Attempting suicide was a criminal offense under Section 309 of the old Indian Penal Code, punishable with imprisonment. The Mental Healthcare Act of 2017 effectively decriminalized it by declaring that attempted suicide should be presumed to result from severe stress rather than criminal intent, and the government must provide care rather than prosecution. When the Bharatiya Nyaya Sanhita replaced the IPC, Section 309 was dropped entirely. The only surviving exception is Section 224 of the BNS, which criminalizes attempted suicide done specifically to coerce a public servant from performing official duties.{11Press Information Bureau. Bharatiya Nyaya Sanhita in Place of Indian Penal Code}
Section 377 of the IPC, the colonial-era law criminalizing homosexuality, was struck down by a five-judge Supreme Court bench in 2018 in Navtej Johar v. Union of India. And the infamous sedition law under Section 124A, used by the British to prosecute independence leaders like Mahatma Gandhi, was removed when the BNS took effect. A new provision under BNS Section 152 covers acts endangering sovereignty, but it is drafted more narrowly than the sweeping colonial original.

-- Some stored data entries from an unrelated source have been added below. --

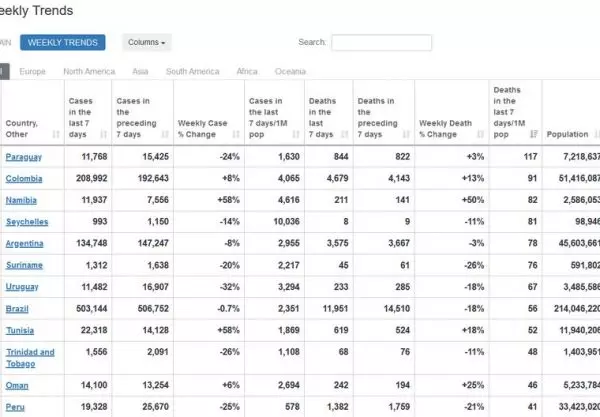Follow the Colombia country link
Viewport: 600px width, 417px height.
click(x=24, y=179)
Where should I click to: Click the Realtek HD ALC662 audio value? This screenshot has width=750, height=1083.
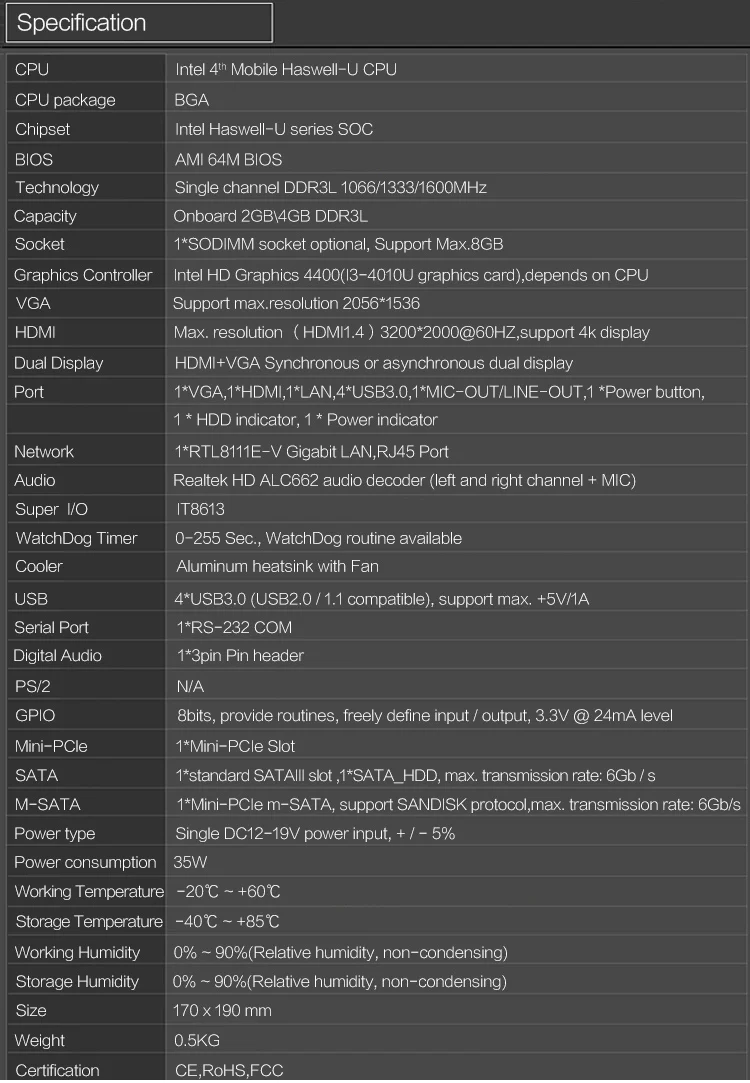pos(405,481)
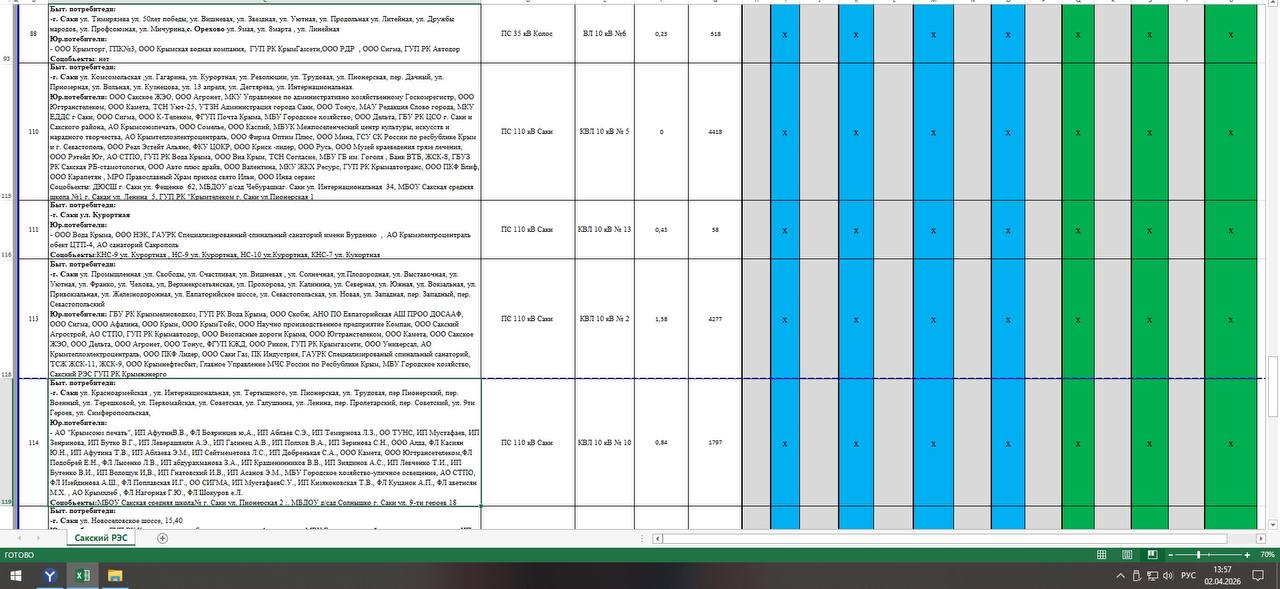Switch to Page Layout view
This screenshot has height=589, width=1280.
coord(1127,555)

The Law Commission of India has been systematically cataloging obsolete statutes for years, and the reasons a law gets flagged for repeal fall into a few recurring patterns. Some laws addressed a one-time historical event, like the resettlement of displaced persons after the 1947 partition, and their purpose has long been served. Others have been quietly absorbed by newer legislation. Still others regulate industries that no longer exist, like the Telegraph Wires (Unlawful Possession) Act of 1950, which became pointless when India shut down its telegraph service permanently in 2013.{16Law Commission of India. Obsolete Laws – Warranting Immediate Repeal (Fourth Interim Report)}
The bottleneck is structural. Pre-constitutional laws passed by the central government can only be repealed by whichever legislature now has authority over that subject under the Constitution’s division of powers. If a colonial-era central law now falls under a subject assigned to state legislatures, each individual state has to repeal it separately.{2Indian Kanoon. Law Commission of India – 249th Second Interim Report on Obsolete Laws} Parliament has made some progress through omnibus repeal bills. The Repealing and Amending Act of 2023 eliminated 65 obsolete statutes in a single stroke, including laws dating back to 1850.{17The Gazette of India. The Repealing and Amending Act, 2023} But with thousands of pre-independence statutes still scattered across central and state law books, the cleanup will take generations to complete.